Item position entries

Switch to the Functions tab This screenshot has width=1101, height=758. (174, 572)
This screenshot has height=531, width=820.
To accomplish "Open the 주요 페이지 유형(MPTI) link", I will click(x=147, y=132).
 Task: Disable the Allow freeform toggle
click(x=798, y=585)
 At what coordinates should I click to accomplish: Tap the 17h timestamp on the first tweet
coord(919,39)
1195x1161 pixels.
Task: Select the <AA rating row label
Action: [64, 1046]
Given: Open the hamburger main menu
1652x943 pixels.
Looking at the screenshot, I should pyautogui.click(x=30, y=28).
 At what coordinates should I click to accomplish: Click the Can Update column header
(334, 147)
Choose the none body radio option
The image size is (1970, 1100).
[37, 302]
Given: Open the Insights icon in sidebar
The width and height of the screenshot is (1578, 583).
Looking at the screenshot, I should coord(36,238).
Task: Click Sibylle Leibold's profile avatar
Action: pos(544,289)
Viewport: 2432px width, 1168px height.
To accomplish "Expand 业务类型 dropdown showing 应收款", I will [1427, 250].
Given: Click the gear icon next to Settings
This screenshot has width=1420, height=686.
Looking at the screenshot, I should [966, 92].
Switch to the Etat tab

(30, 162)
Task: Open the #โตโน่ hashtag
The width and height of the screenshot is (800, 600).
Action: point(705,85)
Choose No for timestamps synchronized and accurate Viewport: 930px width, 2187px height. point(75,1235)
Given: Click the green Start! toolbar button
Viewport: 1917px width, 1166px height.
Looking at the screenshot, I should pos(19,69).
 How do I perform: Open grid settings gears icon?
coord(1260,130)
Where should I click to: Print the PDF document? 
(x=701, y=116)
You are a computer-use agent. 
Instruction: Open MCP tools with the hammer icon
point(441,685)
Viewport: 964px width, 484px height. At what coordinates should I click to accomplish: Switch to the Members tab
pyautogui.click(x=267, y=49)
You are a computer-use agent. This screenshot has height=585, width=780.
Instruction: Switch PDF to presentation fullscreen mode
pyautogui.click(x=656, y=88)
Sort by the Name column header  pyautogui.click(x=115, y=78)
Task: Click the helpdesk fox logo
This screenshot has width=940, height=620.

— Exercise prompt —
Can you copy out every row above word for word, with nothing changed?

— Result of the task —
Switch to the Functions tab This screenshot has width=1101, height=758. (174, 572)
This screenshot has height=531, width=820.
To accomplish "Open the 주요 페이지 유형(MPTI) link", I will click(x=147, y=132).
 Task: Disable the Allow freeform toggle
click(x=798, y=585)
 At what coordinates should I click to accomplish: Tap the 17h timestamp on the first tweet
coord(919,39)
1195x1161 pixels.
Task: Select the <AA rating row label
Action: [64, 1046]
Given: Open the hamburger main menu
1652x943 pixels.
Looking at the screenshot, I should pyautogui.click(x=30, y=28).
 At what coordinates should I click to accomplish: Click the Can Update column header
(334, 147)
Choose the none body radio option
The image size is (1970, 1100).
[37, 302]
Given: Open the Insights icon in sidebar
The width and height of the screenshot is (1578, 583).
Looking at the screenshot, I should coord(36,238).
Task: Click Sibylle Leibold's profile avatar
Action: pos(544,289)
Viewport: 2432px width, 1168px height.
To accomplish "Expand 业务类型 dropdown showing 应收款", I will [1427, 250].
Given: Click the gear icon next to Settings
This screenshot has width=1420, height=686.
Looking at the screenshot, I should [966, 92].
Switch to the Etat tab

(30, 162)
Task: Open the #โตโน่ hashtag
The width and height of the screenshot is (800, 600).
Action: point(705,85)
Choose No for timestamps synchronized and accurate Viewport: 930px width, 2187px height. point(75,1235)
Given: Click the green Start! toolbar button
Viewport: 1917px width, 1166px height.
Looking at the screenshot, I should pos(19,69).
 How do I perform: Open grid settings gears icon?
coord(1260,130)
Where should I click to: Print the PDF document? 
(x=701, y=116)
You are a computer-use agent. 
Instruction: Open MCP tools with the hammer icon
point(441,685)
Viewport: 964px width, 484px height. At what coordinates should I click to accomplish: Switch to the Members tab
pyautogui.click(x=267, y=49)
You are a computer-use agent. This screenshot has height=585, width=780.
Instruction: Switch PDF to presentation fullscreen mode
pyautogui.click(x=656, y=88)
Sort by the Name column header  pyautogui.click(x=115, y=78)
Task: Click the helpdesk fox logo
This screenshot has width=940, height=620.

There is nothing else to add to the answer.